## Selected passage
┄┄┄┄┄┄┄┄┄┄┄┄┄┄┄┄┄┄┄┄

I dated my BPD ex-wife for 3 years and we were married 24 years.  And I did the exact same thing as you- I questioned how she was suddenly so detached, mean, and completely different.  Like you, I also thought maybe this was related to menopause or hormone changes in her mid-40's.  It felt like a switch had been flipped.  She left me suddenly and never looked back.

Over time, I began looking backwards...the circular arguments we'd always have about the same things.  The accusations of twisting things I said into something completely different.  The grudges carried across decades, how arguments from 20+ years ago were still fresh in her mind.  I looked at all of it.

Then I remembered the guy my wife dated before me in her teens.  According to her, he was horrible, abusive, etc.  Yet she threatened to disown her parents for trying to ruin her relationship with the guy and the family went through hell.

┄┄┄┄┄┄┄┄┄┄┄┄┄┄┄┄┄┄┄┄

## Supplied material
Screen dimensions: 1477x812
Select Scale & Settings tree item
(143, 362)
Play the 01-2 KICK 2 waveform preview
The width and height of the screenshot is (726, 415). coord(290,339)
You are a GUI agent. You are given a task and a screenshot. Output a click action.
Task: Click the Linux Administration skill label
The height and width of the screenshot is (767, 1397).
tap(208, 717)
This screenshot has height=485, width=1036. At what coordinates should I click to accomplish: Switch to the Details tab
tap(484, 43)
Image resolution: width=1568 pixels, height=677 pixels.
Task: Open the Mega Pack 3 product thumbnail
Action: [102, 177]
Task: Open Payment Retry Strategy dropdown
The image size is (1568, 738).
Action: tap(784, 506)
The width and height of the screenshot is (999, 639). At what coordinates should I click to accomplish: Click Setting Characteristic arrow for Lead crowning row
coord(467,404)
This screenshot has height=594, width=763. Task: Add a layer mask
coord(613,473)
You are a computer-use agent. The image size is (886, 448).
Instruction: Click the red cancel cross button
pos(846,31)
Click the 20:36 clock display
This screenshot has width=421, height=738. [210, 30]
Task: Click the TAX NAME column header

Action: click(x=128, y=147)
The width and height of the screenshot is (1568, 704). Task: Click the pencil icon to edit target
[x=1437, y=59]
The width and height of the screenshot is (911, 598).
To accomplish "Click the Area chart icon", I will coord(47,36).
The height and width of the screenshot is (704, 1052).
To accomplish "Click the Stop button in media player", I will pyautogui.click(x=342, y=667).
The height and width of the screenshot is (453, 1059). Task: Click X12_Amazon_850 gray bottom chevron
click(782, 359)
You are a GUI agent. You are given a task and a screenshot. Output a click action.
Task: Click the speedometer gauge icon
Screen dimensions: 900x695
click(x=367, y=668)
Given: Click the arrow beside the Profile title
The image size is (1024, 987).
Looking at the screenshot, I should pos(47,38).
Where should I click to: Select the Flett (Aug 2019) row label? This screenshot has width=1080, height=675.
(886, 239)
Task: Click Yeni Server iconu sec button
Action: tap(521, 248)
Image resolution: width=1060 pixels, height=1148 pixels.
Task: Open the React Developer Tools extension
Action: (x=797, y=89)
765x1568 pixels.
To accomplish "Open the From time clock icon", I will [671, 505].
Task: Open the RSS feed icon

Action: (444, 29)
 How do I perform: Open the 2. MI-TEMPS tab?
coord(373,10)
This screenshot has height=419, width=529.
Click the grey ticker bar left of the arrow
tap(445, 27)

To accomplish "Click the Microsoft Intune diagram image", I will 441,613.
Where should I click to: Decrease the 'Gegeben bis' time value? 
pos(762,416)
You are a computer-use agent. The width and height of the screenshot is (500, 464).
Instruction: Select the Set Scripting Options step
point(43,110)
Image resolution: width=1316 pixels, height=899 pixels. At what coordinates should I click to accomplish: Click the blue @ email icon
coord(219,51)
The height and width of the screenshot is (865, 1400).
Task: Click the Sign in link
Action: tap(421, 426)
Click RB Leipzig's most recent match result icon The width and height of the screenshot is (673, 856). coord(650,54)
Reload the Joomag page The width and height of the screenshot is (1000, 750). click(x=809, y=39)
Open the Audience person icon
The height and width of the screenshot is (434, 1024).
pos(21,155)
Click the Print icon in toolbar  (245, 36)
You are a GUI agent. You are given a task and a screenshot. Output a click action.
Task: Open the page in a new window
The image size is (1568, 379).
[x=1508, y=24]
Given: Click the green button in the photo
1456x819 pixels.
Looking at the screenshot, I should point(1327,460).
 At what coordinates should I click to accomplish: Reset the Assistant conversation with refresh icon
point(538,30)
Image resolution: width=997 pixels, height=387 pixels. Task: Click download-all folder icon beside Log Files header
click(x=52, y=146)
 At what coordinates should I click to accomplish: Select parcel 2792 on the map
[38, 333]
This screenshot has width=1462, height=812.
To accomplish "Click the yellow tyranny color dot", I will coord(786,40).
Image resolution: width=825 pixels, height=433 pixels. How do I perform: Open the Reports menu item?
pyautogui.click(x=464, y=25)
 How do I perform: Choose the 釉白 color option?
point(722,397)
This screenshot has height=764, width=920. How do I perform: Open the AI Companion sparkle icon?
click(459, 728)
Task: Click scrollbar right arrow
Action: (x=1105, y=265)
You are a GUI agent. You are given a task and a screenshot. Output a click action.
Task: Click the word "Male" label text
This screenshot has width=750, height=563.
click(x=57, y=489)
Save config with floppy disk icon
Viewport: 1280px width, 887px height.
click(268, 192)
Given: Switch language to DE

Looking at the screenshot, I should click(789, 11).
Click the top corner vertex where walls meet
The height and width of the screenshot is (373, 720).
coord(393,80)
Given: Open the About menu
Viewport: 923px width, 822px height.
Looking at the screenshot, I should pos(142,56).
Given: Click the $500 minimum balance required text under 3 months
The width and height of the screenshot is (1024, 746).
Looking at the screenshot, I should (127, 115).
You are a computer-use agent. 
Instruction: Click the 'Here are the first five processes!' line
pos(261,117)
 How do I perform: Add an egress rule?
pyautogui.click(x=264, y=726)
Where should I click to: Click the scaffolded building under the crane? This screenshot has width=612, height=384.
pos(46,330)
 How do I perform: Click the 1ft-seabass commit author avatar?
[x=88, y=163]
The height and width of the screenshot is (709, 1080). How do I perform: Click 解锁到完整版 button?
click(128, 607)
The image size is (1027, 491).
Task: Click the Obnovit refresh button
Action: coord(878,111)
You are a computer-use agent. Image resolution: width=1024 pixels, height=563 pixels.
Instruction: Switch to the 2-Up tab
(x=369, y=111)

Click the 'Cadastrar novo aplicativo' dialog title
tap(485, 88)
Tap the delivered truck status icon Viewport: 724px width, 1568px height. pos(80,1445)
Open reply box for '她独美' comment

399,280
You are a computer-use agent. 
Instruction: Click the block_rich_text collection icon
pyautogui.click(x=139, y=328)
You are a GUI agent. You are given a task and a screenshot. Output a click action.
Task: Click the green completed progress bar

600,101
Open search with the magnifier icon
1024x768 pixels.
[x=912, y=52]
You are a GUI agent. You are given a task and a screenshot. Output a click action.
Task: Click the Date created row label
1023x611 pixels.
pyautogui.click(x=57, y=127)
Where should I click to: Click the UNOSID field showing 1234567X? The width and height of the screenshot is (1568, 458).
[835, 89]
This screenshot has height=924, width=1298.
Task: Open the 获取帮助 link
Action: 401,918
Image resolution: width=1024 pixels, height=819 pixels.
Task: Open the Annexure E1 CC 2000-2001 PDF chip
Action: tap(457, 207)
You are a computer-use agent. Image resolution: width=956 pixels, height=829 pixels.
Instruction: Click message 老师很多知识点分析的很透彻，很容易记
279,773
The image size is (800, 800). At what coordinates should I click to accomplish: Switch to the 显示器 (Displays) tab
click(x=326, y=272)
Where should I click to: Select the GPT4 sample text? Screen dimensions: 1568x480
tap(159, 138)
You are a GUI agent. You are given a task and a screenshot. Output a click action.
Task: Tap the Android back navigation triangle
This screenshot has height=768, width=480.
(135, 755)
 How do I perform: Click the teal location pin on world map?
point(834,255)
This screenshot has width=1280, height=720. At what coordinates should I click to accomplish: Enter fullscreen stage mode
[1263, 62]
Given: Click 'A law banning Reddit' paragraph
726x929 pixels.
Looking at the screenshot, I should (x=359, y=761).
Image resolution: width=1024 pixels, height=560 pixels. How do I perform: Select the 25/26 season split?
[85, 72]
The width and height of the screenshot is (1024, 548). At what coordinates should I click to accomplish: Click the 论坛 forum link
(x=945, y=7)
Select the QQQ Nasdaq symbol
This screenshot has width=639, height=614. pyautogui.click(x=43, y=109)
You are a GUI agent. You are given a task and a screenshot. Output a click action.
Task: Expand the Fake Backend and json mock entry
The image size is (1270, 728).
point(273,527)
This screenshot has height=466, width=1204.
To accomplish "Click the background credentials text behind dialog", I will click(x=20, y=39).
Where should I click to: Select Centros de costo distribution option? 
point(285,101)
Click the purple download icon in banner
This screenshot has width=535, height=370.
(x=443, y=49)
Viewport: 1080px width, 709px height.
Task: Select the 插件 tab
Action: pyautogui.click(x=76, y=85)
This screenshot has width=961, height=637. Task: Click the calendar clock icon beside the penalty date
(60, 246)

┄┄┄┄┄┄┄┄┄┄┄┄┄┄┄┄┄┄┄┄

## Tasks to perform
[1] In the passage about the ex-wife, rewrite the stretch from "Then I remembered" through "went through hell.", changing "horrible" to "cruel".
[2] Answer these questions using the passage about the ex-wife:
(a) How many years were the writer and the ex-wife married?
(b) How old were the arguments that the ex-wife still remembered clearly?
(c) What did she threaten to do to her parents?
[3] Continue the passage about the ex-wife from where it stops.

## Outputs by task
[1]
Then I remembered the guy my wife dated before me in her teens.  According to her, he was cruel, abusive, etc.  Yet she threatened to disown her parents for trying to ruin her relationship with the guy and the family went through hell.

[2]
(a) 24 years.
(b) 20+ years.
(c) Disown them.

[3]
Oh my gosh...it had always been there, for her entire adult life.  The only difference between now and then is how she felt about me.  For the first 3+ years, I was on a pedestal.  Then we had ups and downs for awhile, and at one point I decided that i just wouldn't argue anymore...which is a great move with BPDs.  I did it by accident though, I just lost all fight and didn't want that anymore.  And that's probably the only thing that kept us married for so long.

Today, my ex is remarried and our kids tell me that she's "completely fine, completely normal."  Yet they also tell me that she's always stressed out with sky-high anxiety.  I hope she finds peace someday but I also know better.